What the task asks: Count the lines in the rows below that contain the string "Navigate", treating case as significant. Give only the number.
○ ○ ○ ○ ○
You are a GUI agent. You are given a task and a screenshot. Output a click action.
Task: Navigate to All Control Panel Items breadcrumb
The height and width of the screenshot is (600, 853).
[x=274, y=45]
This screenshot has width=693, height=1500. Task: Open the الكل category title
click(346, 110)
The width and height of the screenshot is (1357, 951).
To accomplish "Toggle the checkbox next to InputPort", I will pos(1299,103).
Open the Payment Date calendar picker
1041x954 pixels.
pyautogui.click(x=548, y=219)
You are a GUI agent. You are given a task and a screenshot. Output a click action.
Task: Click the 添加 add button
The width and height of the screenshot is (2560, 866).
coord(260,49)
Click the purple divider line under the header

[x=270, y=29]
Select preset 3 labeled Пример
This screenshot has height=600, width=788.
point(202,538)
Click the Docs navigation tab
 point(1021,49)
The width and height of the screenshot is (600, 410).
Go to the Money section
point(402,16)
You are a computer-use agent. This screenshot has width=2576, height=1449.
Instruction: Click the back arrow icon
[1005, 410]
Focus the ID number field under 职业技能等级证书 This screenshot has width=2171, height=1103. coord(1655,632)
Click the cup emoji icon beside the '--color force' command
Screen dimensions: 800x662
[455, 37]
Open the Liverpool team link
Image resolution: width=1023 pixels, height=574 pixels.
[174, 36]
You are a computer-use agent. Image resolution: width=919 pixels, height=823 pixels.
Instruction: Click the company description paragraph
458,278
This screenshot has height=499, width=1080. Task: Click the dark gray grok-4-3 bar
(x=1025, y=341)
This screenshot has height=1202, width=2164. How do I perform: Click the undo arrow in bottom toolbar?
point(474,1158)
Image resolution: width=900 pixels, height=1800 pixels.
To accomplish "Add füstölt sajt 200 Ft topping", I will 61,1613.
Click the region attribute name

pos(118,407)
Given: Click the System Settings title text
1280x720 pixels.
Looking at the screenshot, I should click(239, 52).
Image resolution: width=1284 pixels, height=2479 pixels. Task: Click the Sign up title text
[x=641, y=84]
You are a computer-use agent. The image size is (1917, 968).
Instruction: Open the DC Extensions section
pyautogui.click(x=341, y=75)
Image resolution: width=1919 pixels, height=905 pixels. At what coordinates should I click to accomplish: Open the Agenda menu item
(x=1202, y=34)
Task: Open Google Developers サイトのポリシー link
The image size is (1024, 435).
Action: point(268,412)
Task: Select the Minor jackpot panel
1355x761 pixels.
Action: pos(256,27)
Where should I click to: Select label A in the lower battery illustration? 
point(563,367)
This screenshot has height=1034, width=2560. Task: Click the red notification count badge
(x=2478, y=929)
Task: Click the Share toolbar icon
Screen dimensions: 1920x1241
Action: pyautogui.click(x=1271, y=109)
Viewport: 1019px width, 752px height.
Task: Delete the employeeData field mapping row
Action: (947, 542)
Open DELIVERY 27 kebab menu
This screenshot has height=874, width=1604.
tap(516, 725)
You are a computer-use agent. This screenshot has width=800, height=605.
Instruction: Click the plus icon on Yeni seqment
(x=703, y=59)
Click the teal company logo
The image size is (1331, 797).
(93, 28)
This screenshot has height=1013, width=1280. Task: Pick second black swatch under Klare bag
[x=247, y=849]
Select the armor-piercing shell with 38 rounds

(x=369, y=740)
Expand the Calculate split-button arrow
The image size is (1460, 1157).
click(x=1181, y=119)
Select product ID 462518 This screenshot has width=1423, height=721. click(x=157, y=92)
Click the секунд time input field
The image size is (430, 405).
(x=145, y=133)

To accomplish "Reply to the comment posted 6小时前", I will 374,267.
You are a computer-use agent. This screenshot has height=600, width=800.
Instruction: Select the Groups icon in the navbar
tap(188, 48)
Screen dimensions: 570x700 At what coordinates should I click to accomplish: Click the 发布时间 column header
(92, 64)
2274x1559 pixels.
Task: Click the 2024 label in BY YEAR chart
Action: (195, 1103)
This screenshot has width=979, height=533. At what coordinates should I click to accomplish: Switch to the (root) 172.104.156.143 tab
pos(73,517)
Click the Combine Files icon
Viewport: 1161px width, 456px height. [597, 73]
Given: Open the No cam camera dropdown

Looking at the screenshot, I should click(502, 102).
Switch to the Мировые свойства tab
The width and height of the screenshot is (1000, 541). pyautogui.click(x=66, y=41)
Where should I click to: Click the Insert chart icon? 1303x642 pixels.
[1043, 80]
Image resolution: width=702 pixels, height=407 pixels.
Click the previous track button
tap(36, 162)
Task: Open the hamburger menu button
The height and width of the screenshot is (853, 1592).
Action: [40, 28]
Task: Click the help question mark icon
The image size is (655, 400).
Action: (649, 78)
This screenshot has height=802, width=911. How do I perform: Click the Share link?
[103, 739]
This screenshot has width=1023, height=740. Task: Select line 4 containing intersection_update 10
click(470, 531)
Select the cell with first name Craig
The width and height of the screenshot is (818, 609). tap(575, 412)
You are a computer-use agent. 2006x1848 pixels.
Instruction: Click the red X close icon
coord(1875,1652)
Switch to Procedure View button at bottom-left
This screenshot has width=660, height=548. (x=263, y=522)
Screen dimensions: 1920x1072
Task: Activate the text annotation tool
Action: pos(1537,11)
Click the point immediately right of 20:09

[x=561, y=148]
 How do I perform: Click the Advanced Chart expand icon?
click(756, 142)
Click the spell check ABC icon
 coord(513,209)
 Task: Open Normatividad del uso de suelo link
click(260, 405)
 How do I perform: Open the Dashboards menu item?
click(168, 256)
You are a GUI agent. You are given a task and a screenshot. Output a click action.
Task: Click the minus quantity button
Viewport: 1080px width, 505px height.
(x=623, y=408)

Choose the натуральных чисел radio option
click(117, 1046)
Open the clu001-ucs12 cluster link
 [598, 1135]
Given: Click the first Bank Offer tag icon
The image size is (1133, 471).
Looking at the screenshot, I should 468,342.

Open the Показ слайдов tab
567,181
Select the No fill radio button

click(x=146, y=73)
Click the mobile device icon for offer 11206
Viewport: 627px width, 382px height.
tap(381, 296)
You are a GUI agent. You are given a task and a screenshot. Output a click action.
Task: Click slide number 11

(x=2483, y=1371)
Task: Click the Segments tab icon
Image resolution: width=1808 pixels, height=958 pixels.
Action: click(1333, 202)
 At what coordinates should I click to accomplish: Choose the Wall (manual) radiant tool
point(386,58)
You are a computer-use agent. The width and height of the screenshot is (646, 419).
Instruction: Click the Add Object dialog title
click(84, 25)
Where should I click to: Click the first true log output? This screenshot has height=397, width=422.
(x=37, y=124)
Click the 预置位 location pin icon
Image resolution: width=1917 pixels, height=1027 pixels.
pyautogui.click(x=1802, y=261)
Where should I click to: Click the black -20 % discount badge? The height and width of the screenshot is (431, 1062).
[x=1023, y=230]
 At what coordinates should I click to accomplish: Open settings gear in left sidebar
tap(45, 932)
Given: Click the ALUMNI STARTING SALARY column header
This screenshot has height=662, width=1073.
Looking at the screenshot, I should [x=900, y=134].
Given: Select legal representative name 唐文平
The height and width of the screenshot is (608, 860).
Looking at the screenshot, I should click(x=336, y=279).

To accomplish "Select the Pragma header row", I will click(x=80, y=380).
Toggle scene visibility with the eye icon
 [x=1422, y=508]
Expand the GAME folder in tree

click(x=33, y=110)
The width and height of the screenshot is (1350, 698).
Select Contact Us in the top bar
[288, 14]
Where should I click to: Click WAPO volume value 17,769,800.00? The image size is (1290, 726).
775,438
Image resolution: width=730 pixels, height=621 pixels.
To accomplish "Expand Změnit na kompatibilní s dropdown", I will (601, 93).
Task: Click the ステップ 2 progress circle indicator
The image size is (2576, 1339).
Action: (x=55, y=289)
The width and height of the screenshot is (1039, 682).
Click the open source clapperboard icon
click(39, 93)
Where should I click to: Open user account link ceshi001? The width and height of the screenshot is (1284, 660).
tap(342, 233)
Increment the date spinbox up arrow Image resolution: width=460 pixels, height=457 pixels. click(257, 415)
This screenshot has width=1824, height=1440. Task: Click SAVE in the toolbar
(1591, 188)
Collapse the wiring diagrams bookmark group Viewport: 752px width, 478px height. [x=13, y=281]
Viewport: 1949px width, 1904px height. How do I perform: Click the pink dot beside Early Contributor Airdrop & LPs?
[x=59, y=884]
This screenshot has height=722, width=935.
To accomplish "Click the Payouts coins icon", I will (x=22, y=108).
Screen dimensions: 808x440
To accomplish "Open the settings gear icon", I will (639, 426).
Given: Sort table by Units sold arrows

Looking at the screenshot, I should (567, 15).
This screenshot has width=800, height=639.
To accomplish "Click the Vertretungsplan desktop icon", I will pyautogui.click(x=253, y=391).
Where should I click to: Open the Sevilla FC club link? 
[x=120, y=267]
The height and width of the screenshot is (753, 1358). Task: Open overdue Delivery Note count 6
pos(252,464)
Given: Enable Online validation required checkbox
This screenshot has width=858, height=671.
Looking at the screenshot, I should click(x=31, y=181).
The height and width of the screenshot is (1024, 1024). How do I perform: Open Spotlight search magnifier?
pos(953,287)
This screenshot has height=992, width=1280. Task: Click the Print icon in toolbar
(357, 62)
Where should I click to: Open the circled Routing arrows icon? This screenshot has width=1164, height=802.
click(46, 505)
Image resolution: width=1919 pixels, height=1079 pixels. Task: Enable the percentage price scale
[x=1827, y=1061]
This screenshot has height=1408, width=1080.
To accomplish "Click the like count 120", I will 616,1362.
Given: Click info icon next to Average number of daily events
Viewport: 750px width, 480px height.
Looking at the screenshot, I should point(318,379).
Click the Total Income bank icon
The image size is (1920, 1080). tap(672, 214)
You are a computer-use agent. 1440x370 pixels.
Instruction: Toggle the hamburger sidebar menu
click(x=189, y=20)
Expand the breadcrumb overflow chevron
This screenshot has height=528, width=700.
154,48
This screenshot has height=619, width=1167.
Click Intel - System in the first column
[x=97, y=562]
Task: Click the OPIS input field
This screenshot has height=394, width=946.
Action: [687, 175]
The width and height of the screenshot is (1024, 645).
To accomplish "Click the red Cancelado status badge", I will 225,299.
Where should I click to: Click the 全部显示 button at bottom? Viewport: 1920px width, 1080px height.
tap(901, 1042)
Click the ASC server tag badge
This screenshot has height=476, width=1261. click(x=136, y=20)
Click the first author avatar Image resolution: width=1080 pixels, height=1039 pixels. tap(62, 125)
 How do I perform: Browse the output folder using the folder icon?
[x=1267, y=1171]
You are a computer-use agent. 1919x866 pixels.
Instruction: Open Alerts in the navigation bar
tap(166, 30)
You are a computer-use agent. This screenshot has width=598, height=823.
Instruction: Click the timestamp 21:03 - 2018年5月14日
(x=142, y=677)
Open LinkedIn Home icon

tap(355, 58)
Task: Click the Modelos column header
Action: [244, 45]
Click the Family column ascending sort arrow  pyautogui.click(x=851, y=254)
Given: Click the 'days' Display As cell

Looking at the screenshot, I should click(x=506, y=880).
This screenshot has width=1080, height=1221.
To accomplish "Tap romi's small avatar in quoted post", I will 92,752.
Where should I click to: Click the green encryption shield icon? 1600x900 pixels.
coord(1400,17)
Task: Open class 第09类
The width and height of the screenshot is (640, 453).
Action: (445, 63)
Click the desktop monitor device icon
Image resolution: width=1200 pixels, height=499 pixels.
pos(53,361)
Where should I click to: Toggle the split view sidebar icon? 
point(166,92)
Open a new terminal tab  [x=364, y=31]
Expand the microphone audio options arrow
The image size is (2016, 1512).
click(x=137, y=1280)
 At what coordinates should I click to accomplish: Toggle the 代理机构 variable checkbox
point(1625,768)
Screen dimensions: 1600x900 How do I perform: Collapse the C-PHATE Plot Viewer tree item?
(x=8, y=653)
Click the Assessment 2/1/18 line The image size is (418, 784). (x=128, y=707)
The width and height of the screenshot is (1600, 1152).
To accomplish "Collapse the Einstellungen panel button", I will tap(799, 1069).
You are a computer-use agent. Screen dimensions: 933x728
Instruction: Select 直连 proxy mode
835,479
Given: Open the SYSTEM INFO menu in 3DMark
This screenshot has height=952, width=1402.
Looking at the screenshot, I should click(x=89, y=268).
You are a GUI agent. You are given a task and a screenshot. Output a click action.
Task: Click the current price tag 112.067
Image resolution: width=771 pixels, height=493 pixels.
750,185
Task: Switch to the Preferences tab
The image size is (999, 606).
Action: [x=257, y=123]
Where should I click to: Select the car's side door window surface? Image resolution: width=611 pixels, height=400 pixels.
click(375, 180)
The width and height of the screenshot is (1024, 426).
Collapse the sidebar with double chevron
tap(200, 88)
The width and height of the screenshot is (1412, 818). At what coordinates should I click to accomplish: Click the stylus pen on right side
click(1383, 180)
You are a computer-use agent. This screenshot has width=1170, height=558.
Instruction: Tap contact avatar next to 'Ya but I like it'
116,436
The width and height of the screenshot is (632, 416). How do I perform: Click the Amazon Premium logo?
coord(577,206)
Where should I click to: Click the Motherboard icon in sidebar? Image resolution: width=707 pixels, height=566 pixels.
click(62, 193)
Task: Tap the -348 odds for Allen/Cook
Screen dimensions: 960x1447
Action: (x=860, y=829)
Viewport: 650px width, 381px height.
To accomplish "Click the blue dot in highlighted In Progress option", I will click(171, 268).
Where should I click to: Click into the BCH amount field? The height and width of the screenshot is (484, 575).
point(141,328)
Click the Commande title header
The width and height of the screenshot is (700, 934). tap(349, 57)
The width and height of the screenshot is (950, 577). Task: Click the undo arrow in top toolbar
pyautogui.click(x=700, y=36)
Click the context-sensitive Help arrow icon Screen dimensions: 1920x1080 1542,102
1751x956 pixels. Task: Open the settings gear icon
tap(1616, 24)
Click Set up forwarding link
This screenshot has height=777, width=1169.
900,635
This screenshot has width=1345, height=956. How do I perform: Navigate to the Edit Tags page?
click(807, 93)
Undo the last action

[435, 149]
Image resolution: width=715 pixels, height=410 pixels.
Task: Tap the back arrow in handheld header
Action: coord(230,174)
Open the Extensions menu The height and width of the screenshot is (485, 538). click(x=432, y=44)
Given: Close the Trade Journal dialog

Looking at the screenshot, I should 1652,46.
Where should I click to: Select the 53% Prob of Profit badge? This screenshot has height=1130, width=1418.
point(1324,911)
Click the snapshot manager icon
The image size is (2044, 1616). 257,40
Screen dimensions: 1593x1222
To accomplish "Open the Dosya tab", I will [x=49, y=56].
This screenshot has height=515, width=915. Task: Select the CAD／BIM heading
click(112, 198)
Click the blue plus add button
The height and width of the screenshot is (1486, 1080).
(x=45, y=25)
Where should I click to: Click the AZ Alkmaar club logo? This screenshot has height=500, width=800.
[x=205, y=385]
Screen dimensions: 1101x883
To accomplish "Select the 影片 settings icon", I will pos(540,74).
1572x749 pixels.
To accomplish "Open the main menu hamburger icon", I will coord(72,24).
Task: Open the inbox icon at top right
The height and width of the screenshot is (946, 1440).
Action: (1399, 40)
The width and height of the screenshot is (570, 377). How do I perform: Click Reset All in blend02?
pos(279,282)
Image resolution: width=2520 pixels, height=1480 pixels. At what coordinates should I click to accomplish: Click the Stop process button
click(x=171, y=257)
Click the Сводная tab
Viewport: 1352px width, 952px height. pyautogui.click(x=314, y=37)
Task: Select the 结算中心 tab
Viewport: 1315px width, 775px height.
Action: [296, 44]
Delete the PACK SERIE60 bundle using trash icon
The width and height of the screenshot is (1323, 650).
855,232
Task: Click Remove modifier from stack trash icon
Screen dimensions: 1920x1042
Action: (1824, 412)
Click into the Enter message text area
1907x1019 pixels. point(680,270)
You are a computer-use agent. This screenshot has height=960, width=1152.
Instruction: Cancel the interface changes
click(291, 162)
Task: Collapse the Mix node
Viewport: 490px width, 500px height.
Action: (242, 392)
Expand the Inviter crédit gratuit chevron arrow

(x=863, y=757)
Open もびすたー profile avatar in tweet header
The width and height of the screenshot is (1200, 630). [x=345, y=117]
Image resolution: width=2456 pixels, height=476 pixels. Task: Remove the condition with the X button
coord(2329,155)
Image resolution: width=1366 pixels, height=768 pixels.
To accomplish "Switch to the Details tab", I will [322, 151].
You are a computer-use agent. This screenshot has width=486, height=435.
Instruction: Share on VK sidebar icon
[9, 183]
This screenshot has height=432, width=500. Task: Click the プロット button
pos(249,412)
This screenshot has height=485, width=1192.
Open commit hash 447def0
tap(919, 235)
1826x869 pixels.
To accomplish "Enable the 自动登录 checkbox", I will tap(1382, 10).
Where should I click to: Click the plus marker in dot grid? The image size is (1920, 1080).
○ ○ ○ ○ ○
Answer: 2